[Target pointing data]
------------------------------------------------------------
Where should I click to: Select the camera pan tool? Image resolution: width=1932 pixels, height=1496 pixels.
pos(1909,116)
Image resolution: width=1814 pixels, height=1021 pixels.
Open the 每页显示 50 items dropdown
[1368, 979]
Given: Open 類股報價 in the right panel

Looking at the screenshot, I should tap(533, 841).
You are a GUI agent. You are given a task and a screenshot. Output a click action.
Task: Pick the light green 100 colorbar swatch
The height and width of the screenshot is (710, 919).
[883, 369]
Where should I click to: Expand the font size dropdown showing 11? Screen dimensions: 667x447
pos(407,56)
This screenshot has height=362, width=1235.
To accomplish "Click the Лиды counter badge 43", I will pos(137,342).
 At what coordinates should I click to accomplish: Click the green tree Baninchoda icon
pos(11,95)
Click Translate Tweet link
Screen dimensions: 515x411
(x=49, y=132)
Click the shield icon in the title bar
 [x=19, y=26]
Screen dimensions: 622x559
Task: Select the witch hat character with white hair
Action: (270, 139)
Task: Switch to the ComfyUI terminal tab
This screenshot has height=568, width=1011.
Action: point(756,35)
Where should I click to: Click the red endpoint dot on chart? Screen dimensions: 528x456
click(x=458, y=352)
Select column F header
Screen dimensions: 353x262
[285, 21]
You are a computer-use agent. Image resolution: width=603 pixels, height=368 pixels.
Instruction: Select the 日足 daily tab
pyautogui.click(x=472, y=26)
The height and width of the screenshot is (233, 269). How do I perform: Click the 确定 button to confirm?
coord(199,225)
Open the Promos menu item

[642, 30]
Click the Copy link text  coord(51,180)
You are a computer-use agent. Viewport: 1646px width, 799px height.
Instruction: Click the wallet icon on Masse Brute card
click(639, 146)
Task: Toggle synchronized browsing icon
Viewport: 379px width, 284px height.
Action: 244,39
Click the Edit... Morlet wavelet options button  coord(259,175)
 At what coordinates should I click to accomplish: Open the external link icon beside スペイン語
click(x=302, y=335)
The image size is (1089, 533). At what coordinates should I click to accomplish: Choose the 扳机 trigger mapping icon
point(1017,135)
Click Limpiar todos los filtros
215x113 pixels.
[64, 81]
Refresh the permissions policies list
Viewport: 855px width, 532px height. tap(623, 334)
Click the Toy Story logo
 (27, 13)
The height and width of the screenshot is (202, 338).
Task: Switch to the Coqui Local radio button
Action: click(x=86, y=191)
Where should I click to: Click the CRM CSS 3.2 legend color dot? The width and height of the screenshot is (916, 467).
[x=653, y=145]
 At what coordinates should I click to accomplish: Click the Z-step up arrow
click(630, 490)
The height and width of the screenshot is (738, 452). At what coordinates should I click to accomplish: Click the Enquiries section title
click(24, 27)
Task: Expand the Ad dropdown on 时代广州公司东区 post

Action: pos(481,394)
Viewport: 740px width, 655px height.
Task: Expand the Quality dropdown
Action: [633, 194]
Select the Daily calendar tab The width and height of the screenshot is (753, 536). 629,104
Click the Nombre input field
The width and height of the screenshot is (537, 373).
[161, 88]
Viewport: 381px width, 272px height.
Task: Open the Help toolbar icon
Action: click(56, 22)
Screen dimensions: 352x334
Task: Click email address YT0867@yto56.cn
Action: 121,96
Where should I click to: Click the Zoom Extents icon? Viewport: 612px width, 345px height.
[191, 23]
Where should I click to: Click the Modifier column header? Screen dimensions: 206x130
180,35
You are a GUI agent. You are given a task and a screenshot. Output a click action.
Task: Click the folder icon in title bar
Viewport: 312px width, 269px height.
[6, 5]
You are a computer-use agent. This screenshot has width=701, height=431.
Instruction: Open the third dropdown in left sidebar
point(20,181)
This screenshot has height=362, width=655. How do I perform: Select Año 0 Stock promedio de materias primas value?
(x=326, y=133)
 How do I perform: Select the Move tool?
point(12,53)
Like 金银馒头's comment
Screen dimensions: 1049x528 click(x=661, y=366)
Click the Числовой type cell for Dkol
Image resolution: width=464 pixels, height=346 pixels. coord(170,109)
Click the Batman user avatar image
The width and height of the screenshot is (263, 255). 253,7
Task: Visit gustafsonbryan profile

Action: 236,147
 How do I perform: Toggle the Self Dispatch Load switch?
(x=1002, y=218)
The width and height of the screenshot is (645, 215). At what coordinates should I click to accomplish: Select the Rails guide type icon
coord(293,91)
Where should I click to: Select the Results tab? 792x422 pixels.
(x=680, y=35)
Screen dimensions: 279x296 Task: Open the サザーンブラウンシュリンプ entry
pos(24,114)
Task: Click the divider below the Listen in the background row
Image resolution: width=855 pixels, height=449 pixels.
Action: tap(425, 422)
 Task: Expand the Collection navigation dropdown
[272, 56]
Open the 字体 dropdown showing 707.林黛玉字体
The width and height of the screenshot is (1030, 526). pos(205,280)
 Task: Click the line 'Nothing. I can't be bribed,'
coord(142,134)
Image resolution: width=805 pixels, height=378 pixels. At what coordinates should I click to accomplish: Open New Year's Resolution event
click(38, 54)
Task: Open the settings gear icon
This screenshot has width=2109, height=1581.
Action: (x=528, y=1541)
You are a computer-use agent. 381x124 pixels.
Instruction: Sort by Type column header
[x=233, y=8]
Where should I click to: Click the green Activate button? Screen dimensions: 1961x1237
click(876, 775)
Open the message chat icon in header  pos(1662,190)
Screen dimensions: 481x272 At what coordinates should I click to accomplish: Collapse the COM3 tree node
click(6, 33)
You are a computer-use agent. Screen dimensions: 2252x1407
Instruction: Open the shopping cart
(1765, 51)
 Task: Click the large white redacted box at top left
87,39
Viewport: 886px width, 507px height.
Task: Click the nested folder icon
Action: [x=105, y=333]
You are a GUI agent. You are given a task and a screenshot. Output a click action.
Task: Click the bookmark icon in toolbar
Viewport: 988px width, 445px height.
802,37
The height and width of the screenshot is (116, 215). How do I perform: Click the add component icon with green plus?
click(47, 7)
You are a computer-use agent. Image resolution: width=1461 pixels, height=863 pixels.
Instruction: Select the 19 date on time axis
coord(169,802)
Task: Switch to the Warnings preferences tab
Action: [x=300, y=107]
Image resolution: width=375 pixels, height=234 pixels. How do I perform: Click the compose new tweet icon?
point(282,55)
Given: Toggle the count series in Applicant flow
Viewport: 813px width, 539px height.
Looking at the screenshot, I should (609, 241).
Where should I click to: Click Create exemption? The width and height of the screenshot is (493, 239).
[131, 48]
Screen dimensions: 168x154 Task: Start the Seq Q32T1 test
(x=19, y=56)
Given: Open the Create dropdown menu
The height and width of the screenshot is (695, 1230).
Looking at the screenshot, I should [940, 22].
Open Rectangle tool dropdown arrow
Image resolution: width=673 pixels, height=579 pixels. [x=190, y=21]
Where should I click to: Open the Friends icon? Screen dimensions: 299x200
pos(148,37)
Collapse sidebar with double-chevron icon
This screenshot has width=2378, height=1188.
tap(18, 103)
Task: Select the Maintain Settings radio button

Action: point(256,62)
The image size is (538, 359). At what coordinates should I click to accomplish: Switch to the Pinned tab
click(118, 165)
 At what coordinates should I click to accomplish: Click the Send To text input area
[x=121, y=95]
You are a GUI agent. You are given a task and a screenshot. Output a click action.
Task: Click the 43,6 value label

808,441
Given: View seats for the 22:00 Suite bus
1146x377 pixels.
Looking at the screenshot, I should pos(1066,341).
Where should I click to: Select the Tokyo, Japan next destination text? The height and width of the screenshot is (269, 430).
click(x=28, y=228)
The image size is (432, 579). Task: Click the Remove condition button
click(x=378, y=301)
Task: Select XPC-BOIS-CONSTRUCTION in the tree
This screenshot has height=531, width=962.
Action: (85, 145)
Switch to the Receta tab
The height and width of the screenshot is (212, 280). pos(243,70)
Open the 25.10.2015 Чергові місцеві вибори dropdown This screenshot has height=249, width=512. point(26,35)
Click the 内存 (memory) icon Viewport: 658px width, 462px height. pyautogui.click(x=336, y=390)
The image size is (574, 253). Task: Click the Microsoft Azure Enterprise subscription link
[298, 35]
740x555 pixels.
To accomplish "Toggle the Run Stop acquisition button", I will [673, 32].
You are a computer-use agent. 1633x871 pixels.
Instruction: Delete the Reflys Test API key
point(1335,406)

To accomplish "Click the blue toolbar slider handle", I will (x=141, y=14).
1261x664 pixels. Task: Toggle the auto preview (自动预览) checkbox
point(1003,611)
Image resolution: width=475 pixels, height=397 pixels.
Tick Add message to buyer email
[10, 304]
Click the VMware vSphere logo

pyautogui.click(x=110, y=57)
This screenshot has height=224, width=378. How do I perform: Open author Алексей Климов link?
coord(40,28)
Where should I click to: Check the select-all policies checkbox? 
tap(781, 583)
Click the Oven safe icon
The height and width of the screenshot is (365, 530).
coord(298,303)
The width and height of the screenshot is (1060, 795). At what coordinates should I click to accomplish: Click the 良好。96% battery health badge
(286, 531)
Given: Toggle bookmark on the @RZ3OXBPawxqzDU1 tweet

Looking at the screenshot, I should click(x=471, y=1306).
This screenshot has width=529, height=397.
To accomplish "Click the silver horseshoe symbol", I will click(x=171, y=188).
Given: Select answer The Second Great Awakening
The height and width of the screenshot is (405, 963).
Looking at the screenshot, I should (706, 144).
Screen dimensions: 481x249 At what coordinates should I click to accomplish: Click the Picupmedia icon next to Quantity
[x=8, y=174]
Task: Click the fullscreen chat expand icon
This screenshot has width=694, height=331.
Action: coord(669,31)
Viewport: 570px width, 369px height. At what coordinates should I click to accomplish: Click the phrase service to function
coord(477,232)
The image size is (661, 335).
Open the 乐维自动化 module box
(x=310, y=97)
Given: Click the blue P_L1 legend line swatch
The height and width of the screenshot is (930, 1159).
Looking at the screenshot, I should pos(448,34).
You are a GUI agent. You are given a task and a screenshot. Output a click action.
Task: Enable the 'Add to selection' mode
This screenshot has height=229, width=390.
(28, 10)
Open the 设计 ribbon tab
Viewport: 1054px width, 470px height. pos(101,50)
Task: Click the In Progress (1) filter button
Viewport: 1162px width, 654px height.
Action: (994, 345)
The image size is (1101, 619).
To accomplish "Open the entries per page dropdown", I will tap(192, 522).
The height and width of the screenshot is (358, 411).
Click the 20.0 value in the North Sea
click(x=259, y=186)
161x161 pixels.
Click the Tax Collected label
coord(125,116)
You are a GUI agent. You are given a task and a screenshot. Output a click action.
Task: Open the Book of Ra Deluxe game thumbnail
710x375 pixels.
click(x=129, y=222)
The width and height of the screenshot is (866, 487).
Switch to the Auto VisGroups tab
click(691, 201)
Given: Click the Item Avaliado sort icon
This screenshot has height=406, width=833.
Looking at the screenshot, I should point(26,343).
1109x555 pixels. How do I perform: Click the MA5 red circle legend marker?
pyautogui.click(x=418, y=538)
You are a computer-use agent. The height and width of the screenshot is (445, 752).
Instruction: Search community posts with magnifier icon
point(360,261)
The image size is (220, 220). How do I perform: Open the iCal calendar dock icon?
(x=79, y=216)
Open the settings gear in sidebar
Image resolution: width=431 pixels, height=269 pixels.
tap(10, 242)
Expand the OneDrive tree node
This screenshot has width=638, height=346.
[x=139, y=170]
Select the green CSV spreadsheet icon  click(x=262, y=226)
------------------------------------------------------------
## WHAT IS REQUIRED
Convert the records from the line containing "The image size is (661, 335)." through the line containing "Viewport: 1054px width, 470px" into a numbered list, leaving out any blank lines.

## SOLUTION TO THIS PROBLEM
1. The image size is (661, 335).
2. Open the 乐维自动化 module box
3. (x=310, y=97)
4. Given: Click the blue P_L1 legend line swatch
5. The height and width of the screenshot is (930, 1159).
6. Looking at the screenshot, I should pos(448,34).
7. You are a GUI agent. You are given a task and a screenshot. Output a click action.
8. Task: Enable the 'Add to selection' mode
9. This screenshot has height=229, width=390.
10. (28, 10)
11. Open the 设计 ribbon tab
12. Viewport: 1054px width, 470px height. pos(101,50)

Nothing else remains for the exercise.